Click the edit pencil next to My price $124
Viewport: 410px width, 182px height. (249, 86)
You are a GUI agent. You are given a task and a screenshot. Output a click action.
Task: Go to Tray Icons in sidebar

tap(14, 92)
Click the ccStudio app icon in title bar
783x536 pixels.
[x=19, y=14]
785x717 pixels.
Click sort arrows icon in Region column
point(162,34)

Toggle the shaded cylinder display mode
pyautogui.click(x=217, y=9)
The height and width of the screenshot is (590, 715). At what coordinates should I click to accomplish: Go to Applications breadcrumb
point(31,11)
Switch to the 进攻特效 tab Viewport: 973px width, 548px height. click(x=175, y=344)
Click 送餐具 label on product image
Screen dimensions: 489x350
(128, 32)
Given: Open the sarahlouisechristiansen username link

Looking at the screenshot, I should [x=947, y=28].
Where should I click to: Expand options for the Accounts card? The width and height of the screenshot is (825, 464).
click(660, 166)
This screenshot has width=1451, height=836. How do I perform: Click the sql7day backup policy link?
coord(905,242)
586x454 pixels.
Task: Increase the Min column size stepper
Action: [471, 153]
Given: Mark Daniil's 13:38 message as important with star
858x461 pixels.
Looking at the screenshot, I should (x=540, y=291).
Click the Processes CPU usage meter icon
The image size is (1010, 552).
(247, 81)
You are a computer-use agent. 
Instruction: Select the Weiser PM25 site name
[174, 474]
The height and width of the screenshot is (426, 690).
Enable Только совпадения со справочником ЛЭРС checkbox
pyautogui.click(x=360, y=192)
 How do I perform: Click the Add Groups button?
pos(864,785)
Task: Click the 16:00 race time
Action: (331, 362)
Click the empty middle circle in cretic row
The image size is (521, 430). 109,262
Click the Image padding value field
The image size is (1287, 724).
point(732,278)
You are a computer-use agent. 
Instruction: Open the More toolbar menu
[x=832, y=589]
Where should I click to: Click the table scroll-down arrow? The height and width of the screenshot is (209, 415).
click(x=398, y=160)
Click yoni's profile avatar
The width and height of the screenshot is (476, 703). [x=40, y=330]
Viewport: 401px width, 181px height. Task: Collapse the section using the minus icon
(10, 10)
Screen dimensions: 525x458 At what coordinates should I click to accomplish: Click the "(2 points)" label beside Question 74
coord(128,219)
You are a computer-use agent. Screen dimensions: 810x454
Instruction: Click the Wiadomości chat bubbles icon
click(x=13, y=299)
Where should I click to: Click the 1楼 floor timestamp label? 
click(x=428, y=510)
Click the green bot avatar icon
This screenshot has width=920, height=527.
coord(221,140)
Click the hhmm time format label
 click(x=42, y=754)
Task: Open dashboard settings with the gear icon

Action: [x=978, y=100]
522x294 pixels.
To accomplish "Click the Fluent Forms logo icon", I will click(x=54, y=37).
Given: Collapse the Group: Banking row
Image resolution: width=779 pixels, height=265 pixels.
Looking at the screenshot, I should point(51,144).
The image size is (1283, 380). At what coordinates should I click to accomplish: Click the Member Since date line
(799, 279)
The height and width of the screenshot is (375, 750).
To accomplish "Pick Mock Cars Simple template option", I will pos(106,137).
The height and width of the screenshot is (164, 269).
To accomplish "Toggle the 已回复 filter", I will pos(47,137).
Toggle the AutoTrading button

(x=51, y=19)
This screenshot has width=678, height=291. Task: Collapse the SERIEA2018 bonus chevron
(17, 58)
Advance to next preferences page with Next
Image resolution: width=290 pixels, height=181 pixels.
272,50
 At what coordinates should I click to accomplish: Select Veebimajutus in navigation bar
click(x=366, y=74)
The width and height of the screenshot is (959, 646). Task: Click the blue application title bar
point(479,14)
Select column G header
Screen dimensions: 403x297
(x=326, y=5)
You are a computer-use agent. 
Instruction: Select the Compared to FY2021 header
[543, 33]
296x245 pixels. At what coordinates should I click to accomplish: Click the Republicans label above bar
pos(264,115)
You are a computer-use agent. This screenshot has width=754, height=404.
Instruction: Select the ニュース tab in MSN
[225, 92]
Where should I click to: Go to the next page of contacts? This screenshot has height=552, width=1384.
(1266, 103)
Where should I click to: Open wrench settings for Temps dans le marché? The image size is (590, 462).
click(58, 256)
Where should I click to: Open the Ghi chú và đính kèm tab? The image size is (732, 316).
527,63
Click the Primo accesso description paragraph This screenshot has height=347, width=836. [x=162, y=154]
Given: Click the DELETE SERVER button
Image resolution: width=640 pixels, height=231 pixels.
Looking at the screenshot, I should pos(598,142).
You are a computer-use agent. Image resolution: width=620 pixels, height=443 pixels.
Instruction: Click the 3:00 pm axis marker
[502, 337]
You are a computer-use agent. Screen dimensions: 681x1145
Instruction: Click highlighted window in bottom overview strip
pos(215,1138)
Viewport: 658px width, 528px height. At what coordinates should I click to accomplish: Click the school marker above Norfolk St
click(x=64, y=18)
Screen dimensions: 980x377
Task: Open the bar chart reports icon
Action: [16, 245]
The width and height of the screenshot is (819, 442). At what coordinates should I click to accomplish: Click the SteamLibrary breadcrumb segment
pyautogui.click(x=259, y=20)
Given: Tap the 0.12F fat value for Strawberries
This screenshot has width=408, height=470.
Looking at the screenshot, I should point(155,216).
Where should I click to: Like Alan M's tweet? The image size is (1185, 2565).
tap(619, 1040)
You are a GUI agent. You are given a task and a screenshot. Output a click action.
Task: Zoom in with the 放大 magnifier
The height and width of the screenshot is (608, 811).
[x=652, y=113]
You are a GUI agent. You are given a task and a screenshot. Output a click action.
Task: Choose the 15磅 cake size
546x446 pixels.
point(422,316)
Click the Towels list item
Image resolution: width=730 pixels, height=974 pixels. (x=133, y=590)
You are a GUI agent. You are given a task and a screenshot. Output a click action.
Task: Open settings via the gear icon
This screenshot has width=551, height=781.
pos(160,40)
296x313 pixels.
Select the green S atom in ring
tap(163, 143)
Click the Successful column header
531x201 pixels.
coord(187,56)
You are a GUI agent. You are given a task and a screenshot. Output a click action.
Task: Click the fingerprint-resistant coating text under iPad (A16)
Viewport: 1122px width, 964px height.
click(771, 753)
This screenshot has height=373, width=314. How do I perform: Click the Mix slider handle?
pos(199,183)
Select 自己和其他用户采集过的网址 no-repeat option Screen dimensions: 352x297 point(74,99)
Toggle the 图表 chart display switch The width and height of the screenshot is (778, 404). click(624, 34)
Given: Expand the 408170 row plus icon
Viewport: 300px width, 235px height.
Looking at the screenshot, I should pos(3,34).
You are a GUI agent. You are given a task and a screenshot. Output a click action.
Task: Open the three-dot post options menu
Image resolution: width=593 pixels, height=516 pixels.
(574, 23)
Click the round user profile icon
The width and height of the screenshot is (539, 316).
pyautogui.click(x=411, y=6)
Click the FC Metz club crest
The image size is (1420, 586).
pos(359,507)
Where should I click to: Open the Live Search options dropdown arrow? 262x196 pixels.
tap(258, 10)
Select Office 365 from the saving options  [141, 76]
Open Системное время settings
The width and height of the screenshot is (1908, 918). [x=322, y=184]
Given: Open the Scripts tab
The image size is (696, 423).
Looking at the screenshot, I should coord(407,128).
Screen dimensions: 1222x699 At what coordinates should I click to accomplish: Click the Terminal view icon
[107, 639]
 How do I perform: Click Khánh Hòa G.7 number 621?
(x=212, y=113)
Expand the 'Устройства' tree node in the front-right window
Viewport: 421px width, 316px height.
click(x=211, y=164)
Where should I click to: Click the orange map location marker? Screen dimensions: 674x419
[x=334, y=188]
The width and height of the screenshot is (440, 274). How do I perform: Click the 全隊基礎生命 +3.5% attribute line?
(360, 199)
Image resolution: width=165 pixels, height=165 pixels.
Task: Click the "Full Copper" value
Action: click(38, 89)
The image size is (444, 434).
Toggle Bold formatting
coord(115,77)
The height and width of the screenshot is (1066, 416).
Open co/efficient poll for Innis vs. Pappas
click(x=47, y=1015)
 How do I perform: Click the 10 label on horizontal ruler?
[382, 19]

- [Task directions] From the records above, repeat exactly the lines from the one with "Instruction: Select the Compared" through the one with "You are a computer-use agent. This", both included.

- [Solution to the exercise]
Instruction: Select the Compared to FY2021 header
[543, 33]
296x245 pixels. At what coordinates should I click to accomplish: Click the Republicans label above bar
pos(264,115)
You are a computer-use agent. This screenshot has width=754, height=404.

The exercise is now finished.